The same logic applies in modification mode. A separate agent that knows nothing about the bug hunt can review a fix more honestly than the agent that spent three handoffs producing it.
Honest limits
These projects aren’t done.
- digitalis still falls back to the interpreter for
PMULL2,CNT, andUCVTF Sd, Xn. Correct, but slower than the JIT path. - chromium-webxr-linux has the overlay UI plumbed into the Vulkan graphics binding but not actually constructed on Linux.
- boringdroid still needs human curation for per-version forward-ports. When AOSP refactors
frameworks/base, the project’s region markers tell you what to re-apply, but not how. - aospbooks has errors. A 64-chapter book about AOSP, written this fast, was always going to. The citations are how readers find them.

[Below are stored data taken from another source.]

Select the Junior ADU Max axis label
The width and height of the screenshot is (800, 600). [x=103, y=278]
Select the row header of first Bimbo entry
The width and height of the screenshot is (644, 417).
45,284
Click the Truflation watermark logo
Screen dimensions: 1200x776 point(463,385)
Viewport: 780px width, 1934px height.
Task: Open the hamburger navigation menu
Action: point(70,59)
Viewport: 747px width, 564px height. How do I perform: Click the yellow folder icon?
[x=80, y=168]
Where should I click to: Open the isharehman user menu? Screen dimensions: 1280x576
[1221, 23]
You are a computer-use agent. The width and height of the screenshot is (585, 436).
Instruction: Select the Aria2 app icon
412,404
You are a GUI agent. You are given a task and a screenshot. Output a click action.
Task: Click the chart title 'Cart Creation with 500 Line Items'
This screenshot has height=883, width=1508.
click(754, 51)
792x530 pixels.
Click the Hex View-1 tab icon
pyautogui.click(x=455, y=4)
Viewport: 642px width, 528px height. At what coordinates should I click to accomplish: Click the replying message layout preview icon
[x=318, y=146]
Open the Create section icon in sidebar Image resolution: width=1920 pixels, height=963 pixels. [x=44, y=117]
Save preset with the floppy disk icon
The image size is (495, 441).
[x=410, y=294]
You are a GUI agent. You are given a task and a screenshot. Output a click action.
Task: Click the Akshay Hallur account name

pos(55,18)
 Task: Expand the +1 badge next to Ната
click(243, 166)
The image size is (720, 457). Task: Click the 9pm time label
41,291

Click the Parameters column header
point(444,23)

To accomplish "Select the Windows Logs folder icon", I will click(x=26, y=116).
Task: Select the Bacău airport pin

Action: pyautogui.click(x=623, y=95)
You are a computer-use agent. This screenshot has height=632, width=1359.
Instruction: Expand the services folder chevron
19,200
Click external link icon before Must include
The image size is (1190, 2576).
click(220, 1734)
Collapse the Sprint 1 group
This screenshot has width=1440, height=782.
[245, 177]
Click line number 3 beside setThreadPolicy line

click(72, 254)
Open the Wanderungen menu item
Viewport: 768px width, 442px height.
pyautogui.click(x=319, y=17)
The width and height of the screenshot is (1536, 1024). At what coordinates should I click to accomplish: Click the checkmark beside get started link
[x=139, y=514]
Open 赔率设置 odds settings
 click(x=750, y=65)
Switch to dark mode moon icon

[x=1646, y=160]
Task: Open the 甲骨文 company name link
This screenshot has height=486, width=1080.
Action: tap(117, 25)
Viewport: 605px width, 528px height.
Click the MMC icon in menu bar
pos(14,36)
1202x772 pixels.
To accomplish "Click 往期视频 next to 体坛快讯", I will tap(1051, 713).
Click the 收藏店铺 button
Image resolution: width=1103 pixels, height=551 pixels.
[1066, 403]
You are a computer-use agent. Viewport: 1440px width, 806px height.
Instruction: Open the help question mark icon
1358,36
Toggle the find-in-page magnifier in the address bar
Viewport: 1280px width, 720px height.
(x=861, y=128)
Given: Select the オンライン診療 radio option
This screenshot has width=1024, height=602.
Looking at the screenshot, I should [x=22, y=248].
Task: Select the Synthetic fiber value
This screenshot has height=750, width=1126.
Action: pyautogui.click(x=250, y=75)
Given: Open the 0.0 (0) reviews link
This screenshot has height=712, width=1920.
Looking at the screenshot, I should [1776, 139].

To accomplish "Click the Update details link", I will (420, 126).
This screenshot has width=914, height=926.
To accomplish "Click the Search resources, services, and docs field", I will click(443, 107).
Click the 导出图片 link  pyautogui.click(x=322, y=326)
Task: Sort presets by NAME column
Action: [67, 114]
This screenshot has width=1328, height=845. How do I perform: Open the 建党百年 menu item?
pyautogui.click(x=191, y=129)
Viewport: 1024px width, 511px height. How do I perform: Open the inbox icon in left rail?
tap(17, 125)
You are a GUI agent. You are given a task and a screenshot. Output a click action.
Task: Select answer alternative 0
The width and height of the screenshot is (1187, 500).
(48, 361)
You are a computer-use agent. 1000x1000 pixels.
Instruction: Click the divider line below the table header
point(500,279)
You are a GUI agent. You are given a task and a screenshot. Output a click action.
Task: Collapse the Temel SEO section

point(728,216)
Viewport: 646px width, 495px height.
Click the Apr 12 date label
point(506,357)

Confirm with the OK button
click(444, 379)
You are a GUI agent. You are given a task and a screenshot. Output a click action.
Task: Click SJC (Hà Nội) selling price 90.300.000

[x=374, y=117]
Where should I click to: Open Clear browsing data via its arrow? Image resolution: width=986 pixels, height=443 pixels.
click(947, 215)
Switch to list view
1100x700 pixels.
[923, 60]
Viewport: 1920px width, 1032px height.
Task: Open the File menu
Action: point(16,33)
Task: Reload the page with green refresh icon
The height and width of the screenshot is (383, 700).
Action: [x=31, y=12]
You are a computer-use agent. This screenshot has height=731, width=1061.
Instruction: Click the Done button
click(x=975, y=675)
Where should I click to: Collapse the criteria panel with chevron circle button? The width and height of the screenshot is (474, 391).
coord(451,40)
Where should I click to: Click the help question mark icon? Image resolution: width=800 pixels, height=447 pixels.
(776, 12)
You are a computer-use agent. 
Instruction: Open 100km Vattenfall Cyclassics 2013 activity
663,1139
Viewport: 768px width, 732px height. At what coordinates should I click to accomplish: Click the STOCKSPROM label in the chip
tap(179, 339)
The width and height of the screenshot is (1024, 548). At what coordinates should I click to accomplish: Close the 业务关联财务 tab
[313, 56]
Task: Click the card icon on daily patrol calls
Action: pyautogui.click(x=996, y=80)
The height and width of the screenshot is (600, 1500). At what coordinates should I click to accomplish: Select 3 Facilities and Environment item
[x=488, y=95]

The Known Limitations and Remaining Work sections in each project aren’t decoration.
Claude will happily claim more than it shipped if you don’t make a habit of writing those
sections. The patterns above are how I make the habit stick.
Avoiding to generate AI slop
I’m honestly not an expert in ARM64-to-x86_64 binary translation. I’m still learning it. Same for parts of Chromium’s GPU process, parts of OpenXR, and a fair few corners of AOSP itself. The point of the patterns above is that the work is real anyway.
The work is real because:
- The verify scripts pass, or fail with specific outputs that get fixed and re-verified.
- The handoffs cite the files and line numbers where the bugs live.
- The chapters cite the source they were derived from.
- The reviewer agents read the work cold.
- The known-limitations sections name what doesn’t work.
None of that requires me to personally vouch for every line. It requires the harness around me to be honest. If the harness is honest, what comes out of it is honest too, even when the human in the loop is still learning the domain.